Pour rendre l’histoire de cette traque millénaire, il faut remonter en avant de la colonisation ! C’est au creux des rivières, celles qui lèchent le pied des mornes et en ravinent les parois, que se pose le terrain de jeu. Les candidats à la chasse, eux, sont nombreux : les Caraïbes déjà, n’auraient pas laissé passer l’opportunité de déguster ces grosses crevettes. Et pour les débusquer, ils ont développé de bien efficaces techniques. La principale consistait à enivrer les petites bêtes à l’aide de feuilles de Zèb pwazon, (Tephrosia Cinerea) en coinçant les herbes entre deux roches au fond d’un bassin, à l’entrée même de leur cache supposée. Les ouassous, wassous, roi des sources ou roi soul (on ne sait trop) étourdis, remontaient à la surface pour finir cuisinés à la façon matété. Festin garanti ! Quelques encablures de temps plus loin, l’herbe à enivrer étant devenue aussi rare que les indiens Caraïbes et afin de perpétuer la pêche en eaux douces, il fallut s’adapter et trouver de nouveaux traquenards à cribiches. C’est ainsi que les nouveaux occupants des jeunes colonies inventèrent la nasse en bambou. Il était alors question d’un cylindre d’éclisses de bambou en forme d’entonnoir. À l’intérieur (un peu à la manière de la boite à crabes), l’on plaçait de menus morceaux de noix de coco ou d’orange, accompagnés de termites et autres appâts de même nature.
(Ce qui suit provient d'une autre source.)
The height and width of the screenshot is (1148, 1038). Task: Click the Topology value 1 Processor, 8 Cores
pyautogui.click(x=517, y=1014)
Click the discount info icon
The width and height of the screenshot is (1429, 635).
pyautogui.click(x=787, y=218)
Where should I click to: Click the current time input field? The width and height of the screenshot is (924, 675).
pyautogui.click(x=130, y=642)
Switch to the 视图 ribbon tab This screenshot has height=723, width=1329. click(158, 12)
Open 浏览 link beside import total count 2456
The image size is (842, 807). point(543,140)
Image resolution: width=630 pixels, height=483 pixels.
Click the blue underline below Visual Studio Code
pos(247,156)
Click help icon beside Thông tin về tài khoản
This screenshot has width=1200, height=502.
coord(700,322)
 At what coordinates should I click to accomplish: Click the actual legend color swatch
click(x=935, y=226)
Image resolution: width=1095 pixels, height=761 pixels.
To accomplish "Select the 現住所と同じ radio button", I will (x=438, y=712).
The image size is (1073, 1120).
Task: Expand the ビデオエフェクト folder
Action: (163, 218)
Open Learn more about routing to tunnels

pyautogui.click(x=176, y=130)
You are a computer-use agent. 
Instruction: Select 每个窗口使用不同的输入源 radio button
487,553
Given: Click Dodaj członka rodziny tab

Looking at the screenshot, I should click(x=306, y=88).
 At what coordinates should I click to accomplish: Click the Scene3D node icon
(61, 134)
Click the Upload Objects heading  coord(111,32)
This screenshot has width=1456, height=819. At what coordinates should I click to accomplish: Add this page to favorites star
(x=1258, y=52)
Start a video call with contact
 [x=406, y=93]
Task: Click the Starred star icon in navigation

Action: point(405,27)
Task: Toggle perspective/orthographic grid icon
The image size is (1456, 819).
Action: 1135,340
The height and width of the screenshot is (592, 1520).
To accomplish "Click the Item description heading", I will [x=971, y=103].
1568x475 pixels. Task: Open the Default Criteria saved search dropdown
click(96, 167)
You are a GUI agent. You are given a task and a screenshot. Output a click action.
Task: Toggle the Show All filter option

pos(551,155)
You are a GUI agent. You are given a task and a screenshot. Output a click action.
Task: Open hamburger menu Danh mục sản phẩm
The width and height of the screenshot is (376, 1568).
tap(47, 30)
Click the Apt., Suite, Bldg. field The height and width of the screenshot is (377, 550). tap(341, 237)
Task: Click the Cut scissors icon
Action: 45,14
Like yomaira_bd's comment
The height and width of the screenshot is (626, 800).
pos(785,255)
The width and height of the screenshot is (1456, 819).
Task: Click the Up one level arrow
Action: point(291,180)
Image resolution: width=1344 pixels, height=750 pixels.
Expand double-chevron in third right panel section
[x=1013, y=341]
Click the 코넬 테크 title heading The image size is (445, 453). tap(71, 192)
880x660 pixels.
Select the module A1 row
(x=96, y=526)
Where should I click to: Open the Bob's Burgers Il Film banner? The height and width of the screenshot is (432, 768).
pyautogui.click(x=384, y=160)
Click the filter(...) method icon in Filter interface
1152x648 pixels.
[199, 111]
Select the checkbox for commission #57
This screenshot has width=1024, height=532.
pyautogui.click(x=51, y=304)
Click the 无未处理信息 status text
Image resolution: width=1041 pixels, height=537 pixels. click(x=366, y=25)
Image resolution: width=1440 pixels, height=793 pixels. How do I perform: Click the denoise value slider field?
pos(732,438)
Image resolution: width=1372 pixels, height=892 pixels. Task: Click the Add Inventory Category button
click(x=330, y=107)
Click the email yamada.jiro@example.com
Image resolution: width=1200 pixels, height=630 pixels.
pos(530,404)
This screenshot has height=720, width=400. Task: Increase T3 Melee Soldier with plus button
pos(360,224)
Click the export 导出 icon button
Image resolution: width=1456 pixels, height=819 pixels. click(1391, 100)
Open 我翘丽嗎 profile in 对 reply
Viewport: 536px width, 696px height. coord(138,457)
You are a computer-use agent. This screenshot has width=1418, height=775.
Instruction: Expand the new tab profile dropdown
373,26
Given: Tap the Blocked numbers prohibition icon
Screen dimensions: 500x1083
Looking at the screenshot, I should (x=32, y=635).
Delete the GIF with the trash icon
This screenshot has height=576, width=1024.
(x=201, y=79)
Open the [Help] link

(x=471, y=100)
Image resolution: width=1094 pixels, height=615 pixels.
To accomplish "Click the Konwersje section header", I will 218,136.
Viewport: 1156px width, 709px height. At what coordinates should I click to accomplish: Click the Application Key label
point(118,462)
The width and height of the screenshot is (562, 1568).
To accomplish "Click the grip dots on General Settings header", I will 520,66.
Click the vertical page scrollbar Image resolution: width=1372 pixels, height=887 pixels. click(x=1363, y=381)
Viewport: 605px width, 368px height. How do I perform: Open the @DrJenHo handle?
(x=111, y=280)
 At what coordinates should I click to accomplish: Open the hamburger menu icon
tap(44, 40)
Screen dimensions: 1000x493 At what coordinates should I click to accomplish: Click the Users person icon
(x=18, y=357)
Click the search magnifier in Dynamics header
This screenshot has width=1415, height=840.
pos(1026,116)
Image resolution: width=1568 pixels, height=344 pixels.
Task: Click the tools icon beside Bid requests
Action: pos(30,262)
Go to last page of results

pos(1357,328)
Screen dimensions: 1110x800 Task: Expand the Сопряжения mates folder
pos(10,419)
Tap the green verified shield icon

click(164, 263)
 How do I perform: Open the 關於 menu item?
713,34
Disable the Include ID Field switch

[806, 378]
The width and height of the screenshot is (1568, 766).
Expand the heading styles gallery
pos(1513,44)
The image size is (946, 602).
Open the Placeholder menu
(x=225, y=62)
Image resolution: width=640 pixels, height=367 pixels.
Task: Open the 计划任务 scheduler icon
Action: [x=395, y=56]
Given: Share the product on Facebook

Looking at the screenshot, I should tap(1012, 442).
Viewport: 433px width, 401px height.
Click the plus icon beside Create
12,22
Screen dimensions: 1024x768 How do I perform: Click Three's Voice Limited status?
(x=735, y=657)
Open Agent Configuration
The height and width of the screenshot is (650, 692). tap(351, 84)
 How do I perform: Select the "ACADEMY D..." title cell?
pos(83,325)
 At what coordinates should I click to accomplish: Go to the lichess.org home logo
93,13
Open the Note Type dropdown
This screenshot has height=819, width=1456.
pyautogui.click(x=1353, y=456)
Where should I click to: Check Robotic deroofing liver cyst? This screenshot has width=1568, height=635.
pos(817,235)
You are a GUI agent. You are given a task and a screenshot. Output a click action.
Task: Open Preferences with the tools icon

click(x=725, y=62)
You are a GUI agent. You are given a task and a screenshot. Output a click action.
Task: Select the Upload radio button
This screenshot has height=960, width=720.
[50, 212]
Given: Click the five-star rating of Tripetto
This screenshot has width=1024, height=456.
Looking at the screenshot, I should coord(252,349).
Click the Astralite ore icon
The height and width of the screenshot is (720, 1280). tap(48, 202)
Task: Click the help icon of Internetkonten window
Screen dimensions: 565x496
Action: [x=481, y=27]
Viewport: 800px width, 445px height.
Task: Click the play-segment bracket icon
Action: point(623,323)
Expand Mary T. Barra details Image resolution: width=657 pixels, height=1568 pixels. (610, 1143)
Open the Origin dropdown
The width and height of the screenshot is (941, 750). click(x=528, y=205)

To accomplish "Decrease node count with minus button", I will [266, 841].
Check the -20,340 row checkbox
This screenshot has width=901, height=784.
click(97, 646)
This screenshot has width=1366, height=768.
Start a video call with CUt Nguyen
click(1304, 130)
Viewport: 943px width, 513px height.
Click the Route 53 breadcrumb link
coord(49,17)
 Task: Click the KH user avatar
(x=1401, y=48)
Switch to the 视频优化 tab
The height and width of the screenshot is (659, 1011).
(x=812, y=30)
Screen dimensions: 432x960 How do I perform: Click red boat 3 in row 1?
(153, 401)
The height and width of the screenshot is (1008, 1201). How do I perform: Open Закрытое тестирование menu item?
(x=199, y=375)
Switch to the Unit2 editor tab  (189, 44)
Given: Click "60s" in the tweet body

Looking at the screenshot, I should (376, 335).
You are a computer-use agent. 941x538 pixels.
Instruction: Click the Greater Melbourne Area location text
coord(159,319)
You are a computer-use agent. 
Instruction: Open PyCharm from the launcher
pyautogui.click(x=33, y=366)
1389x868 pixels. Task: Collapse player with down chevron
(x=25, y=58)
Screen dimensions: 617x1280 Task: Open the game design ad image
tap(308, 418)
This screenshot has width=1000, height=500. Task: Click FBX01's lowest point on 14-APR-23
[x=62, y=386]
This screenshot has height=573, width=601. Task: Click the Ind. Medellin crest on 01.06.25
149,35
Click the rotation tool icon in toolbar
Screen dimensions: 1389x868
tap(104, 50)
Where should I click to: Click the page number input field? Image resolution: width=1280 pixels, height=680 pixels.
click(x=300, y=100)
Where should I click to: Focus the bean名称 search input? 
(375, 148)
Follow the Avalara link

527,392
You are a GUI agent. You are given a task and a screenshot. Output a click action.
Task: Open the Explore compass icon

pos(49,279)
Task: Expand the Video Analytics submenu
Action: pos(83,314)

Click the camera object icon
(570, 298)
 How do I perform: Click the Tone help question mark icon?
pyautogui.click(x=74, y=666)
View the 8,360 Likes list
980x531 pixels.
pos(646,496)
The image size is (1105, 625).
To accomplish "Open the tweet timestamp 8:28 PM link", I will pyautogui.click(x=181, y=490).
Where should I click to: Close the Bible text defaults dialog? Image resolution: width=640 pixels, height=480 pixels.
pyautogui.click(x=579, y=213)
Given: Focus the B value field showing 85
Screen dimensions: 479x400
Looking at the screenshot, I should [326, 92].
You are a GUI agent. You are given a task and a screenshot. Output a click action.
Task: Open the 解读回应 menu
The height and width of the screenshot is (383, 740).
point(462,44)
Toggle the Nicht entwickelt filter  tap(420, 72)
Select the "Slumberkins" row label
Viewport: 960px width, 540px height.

Une pierre permettait de maintenir vers le fond le piège qui, relevé, arborait de véritables trésors protéinés. La technique, astucieuse, est acquise : elle ne souffrira que peu d’altérations dans le temps.

L’art et la manière

Preuve en est : des pans de siècles plus loin, assis sur son banc, Léandre installe le nécessaire pour monter sa nasse. Il dépose quelques tiges séchées à point et sélectionnées avec soins à la lune descendante, de la Siguine, cette liane que déjà utilisaient les amérindiens, son couteau dont il ne se sépare jamais et un bon sécateur. Considérant qu’il ne lui manque plus rien, il se saisit d’une baguette, ni trop grosse, ni trop tendre et se met à l’ouvrage. Commence alors le processus de fabrication. Après avoir décortiqué le bambou, il le coupe en lamelles plates et taillées en pointe.

Ce travail accompli, il entreprend de les nouer entre elles avec minutie pour fabriquer deux pièges en forme d’entonnoir : le plus large servira d’embouchure pour l’imprudent crustacé tandis que le second, plus petit, le retiendra prisonnier. En un tour de main il confectionne un opercule par lequel est introduit la pâture. Du bout des doigts, il ajuste le corps de la nasse à l’aide de liens serrés. Enfin, pour maintenir le tout, il utilise trois anneaux en bois de rose. Il en pose à chaque extrémité et un autre en son milieu. La porte est fixée et l’assemblage achevé. Après examen minutieux de son ouvrage, Léandre, une nouvelle brassée de bambou en main, se raconte…

« Tout enfant, j’allais pêcher les ouassous à la rivière avec un simple fil de pêche, un hameçon et quelques termites. Et puis, un peu plus vieux, C’est en « grenat » (mobylette) que je dévalais les pentes, chargé de nasses pour assurer de belles fricassées. Il m’arrivait de ramener jusqu’à trois kilos de cribiches, mais parfois, la nasse restait vide… c’était comme ça ».

Et de continuer : « Il n’y a pas spécifiquement de meilleur journée pour poser les nasses. C’est le matin, le soir tous les jours de l’année ! Quelle que soit la lune.

Le secret pour une belle pêche, comme pour fabriquer une belle nasse du reste, c’est de prendre son temps et de persévérer… »

Si aujourd’hui la nasse à ouassous se fait discrète au point de sembler s’évanouir sous le coup du temps, il est encore une poignée de passionnés et néanmoins gourmets pour se porter garant de ce savoir-faire séculaire. Et c’est tant mieux, tant les wassous sont un ravissement pour les palais, autant qu’une tradition profondément ancrée dans les creux de rivières des mornes les plus paisibles de nos îles.